Task to complete – Set down, character for character, everything in the records below from the line holding "You are a GUI" down to the line holding "Given: Open the notifications bell in sidebar", and no other line.

Input for this task Block Start

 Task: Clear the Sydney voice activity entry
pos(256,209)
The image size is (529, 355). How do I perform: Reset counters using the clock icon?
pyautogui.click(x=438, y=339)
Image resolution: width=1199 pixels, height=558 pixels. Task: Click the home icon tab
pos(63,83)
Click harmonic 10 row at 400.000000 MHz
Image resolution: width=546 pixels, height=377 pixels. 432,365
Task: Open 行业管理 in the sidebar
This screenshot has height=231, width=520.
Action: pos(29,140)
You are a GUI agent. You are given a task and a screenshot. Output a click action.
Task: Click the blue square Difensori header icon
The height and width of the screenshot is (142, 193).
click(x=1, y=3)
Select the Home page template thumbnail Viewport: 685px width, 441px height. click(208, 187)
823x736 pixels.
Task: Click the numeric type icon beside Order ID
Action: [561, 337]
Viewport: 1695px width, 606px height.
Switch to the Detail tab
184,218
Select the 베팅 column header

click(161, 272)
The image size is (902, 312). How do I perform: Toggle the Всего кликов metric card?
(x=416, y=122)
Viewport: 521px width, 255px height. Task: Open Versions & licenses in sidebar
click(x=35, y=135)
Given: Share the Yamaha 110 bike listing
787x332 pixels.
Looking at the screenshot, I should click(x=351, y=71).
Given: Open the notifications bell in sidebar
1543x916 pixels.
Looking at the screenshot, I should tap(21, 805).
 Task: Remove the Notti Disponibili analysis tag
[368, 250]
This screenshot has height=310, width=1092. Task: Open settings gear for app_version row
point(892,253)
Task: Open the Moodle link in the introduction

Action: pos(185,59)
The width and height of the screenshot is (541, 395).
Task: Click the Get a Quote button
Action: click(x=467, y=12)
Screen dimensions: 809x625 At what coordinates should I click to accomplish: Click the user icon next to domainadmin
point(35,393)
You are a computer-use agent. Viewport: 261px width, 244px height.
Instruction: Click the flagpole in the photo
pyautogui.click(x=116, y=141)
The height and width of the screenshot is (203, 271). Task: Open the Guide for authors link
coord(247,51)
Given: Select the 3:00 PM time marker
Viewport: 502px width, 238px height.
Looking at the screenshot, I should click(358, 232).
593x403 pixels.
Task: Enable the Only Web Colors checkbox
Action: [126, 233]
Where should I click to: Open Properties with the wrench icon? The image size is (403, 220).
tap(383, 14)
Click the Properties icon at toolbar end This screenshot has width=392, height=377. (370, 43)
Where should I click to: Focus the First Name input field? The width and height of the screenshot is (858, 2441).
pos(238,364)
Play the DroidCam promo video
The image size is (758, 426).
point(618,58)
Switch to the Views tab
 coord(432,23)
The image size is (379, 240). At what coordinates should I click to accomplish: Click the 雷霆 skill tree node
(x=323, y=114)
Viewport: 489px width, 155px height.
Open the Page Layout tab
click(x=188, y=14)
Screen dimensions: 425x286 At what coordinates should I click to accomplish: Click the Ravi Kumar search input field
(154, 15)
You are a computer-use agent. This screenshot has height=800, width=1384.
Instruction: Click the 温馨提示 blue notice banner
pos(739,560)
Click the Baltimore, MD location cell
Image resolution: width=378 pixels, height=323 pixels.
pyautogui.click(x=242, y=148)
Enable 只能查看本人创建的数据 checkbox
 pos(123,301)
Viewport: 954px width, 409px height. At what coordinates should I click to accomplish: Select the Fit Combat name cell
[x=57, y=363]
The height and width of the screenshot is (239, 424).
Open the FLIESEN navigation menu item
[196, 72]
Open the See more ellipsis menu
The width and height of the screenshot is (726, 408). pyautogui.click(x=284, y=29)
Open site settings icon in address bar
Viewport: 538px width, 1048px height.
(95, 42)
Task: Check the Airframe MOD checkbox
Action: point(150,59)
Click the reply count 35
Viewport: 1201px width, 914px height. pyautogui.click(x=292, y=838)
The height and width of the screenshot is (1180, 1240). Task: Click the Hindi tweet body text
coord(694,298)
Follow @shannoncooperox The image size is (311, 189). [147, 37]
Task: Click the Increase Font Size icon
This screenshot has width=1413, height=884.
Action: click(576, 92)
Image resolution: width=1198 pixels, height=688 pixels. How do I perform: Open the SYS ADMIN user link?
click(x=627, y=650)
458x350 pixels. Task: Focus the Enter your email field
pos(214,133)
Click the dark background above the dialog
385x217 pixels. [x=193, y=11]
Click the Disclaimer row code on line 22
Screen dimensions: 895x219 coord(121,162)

Input for this task Block End

Finished task –
You are a GUI agent. You are given a task and a screenshot. Output a click action.
Task: Click the blue square Difensori header icon
The height and width of the screenshot is (142, 193).
click(x=1, y=3)
Select the Home page template thumbnail Viewport: 685px width, 441px height. click(208, 187)
823x736 pixels.
Task: Click the numeric type icon beside Order ID
Action: [561, 337]
Viewport: 1695px width, 606px height.
Switch to the Detail tab
184,218
Select the 베팅 column header

click(161, 272)
The image size is (902, 312). How do I perform: Toggle the Всего кликов metric card?
(x=416, y=122)
Viewport: 521px width, 255px height. Task: Open Versions & licenses in sidebar
click(x=35, y=135)
Given: Share the Yamaha 110 bike listing
787x332 pixels.
Looking at the screenshot, I should click(x=351, y=71).
Given: Open the notifications bell in sidebar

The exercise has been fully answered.